Goal of the exercise ▸ As the lines appear below, please set them down exactly, starting at the first and finishing with the one containing "Task: Click the 15 minute tick label".

--- Working data Enclosed Below ---

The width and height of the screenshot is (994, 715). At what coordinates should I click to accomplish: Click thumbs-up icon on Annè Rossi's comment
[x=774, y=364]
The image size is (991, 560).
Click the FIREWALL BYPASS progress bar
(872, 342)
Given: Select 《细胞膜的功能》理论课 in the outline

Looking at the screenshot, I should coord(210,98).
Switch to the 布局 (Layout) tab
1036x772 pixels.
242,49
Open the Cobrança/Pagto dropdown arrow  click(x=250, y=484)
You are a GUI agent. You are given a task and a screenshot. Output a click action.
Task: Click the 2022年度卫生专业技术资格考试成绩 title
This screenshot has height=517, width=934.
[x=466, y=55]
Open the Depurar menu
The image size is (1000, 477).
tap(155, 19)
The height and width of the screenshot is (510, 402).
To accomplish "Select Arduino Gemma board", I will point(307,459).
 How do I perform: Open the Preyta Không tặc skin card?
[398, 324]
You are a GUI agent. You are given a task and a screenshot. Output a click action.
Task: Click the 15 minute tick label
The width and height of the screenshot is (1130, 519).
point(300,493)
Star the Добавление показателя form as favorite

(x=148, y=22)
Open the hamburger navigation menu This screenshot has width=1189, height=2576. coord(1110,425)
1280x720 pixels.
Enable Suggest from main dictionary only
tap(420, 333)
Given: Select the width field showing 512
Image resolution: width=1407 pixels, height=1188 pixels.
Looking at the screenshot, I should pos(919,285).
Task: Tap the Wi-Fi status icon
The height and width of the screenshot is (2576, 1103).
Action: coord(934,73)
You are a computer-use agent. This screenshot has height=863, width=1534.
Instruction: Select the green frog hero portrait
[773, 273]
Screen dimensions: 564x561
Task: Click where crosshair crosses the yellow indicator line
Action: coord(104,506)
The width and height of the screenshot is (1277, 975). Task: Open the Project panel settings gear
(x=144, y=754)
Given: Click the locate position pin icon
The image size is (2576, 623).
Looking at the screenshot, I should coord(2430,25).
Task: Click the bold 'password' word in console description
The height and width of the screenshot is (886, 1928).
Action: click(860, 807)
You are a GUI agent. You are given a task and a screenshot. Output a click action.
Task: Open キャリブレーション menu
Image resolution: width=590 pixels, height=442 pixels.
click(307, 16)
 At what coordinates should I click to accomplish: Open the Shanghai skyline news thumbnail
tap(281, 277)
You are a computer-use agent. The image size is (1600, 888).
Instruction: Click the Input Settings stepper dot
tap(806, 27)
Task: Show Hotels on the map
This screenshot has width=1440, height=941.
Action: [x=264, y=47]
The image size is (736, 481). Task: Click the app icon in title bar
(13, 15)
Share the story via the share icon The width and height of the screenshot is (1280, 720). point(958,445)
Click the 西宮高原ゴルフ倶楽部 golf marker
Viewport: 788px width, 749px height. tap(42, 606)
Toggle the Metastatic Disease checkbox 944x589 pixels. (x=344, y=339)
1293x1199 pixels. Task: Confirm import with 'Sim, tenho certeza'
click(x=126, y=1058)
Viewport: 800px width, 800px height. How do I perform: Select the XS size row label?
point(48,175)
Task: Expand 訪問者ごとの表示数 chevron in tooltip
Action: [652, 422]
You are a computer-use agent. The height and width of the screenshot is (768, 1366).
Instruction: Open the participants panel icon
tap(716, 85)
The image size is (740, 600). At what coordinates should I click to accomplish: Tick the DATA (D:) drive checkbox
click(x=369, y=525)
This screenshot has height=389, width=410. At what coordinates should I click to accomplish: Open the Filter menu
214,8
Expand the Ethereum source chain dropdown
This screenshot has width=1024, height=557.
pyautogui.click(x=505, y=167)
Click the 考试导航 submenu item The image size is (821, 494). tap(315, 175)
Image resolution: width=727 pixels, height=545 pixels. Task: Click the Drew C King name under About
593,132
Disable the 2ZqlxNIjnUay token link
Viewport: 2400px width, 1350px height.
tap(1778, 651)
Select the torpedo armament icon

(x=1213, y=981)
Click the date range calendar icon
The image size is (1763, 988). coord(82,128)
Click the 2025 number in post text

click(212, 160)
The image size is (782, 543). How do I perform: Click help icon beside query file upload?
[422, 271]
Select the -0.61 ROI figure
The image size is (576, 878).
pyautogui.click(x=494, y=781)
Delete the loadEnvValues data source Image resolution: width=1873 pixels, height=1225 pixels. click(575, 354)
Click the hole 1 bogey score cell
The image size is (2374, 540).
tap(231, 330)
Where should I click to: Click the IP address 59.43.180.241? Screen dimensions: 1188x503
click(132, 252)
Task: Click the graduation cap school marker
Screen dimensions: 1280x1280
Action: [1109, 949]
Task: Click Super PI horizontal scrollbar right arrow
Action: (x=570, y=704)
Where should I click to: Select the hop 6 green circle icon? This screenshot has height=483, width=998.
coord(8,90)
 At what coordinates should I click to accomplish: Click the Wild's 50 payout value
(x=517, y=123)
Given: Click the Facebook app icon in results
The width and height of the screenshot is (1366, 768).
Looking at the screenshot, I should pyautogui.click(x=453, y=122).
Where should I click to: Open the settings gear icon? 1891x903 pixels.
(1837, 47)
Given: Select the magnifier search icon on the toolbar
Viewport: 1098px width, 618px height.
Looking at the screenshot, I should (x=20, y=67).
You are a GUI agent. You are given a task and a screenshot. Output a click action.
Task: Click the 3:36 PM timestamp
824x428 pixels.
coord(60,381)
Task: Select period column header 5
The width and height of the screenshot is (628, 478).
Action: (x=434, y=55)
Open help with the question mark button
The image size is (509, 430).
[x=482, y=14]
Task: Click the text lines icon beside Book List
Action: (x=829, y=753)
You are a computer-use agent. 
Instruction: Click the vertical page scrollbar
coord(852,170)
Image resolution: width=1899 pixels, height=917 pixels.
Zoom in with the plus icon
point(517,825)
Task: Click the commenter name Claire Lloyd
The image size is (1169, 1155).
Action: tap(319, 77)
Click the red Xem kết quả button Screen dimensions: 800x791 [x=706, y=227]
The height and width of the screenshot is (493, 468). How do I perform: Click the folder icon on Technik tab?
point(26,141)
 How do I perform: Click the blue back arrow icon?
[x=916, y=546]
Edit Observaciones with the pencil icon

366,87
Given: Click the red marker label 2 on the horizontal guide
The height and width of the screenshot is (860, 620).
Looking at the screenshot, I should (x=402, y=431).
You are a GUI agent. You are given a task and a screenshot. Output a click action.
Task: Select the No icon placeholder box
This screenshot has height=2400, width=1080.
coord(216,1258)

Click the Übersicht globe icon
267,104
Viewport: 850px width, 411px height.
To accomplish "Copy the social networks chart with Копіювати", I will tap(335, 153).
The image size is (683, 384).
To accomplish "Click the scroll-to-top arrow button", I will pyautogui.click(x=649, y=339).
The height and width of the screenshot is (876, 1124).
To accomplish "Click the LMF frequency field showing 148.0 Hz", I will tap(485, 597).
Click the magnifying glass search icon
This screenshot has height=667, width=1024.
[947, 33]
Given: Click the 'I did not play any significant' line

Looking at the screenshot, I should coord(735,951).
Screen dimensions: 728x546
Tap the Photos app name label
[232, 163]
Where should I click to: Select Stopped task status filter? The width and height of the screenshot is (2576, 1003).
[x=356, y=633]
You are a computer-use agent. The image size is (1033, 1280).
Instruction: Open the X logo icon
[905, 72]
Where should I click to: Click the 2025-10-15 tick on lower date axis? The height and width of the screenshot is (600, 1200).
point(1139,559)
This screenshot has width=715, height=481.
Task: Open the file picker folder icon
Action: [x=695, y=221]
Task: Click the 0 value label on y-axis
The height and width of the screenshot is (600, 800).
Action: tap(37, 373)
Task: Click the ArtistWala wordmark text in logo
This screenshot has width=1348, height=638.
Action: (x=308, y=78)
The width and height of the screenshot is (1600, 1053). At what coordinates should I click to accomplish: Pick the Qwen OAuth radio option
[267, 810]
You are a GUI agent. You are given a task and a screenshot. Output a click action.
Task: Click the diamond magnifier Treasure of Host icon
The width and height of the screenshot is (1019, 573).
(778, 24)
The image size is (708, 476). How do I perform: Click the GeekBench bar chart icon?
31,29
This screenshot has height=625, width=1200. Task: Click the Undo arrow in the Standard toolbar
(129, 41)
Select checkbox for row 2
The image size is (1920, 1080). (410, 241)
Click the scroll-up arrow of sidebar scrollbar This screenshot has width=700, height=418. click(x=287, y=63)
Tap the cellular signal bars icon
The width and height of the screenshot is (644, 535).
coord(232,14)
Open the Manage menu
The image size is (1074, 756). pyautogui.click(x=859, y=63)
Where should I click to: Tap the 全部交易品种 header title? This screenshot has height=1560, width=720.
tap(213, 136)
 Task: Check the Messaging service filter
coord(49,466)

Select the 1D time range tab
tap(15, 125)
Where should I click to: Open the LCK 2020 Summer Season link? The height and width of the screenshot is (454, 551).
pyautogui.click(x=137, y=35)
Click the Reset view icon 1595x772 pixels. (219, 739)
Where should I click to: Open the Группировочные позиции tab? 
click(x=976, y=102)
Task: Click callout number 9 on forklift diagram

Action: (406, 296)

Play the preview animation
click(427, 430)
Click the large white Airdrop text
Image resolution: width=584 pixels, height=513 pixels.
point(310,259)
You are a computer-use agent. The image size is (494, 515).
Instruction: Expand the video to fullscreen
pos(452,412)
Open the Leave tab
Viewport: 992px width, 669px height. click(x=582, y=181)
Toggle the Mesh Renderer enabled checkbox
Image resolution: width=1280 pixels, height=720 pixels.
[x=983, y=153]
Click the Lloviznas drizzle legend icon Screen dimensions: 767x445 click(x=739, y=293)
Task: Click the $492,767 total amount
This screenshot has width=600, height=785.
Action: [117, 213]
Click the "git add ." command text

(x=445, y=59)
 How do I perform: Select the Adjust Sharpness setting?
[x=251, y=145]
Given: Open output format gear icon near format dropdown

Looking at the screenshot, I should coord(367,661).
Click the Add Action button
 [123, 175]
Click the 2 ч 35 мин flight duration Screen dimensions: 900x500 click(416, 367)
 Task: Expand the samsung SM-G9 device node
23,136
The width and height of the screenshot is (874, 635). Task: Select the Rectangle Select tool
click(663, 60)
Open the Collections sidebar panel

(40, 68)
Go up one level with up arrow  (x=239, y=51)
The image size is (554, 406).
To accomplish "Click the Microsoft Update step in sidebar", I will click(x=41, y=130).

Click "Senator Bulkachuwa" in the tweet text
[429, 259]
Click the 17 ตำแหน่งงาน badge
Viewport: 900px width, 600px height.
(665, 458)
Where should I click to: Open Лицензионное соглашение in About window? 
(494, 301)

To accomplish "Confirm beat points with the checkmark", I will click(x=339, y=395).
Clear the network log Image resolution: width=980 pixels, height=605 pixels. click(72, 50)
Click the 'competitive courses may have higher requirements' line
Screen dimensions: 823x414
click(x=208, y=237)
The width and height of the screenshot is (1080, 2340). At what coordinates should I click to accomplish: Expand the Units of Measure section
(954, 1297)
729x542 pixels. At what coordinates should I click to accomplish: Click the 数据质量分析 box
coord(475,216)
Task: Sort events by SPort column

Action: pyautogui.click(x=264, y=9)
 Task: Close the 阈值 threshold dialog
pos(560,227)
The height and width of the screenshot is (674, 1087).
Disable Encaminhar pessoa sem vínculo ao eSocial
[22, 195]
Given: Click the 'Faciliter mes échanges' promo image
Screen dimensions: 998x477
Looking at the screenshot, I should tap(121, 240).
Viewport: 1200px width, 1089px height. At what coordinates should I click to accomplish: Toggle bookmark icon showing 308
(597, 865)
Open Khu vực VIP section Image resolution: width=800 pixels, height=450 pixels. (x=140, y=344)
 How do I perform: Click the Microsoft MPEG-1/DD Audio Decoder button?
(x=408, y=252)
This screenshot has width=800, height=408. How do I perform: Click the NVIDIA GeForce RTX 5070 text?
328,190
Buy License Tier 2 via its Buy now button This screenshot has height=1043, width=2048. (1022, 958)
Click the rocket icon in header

--- End of Enclosed Working data ---

Solution for this exercise ▸
The width and height of the screenshot is (994, 715). At what coordinates should I click to accomplish: Click thumbs-up icon on Annè Rossi's comment
[x=774, y=364]
The image size is (991, 560).
Click the FIREWALL BYPASS progress bar
(872, 342)
Given: Select 《细胞膜的功能》理论课 in the outline

Looking at the screenshot, I should coord(210,98).
Switch to the 布局 (Layout) tab
1036x772 pixels.
242,49
Open the Cobrança/Pagto dropdown arrow  click(x=250, y=484)
You are a GUI agent. You are given a task and a screenshot. Output a click action.
Task: Click the 2022年度卫生专业技术资格考试成绩 title
This screenshot has height=517, width=934.
[x=466, y=55]
Open the Depurar menu
The image size is (1000, 477).
tap(155, 19)
The height and width of the screenshot is (510, 402).
To accomplish "Select Arduino Gemma board", I will point(307,459).
 How do I perform: Open the Preyta Không tặc skin card?
[398, 324]
You are a GUI agent. You are given a task and a screenshot. Output a click action.
Task: Click the 15 minute tick label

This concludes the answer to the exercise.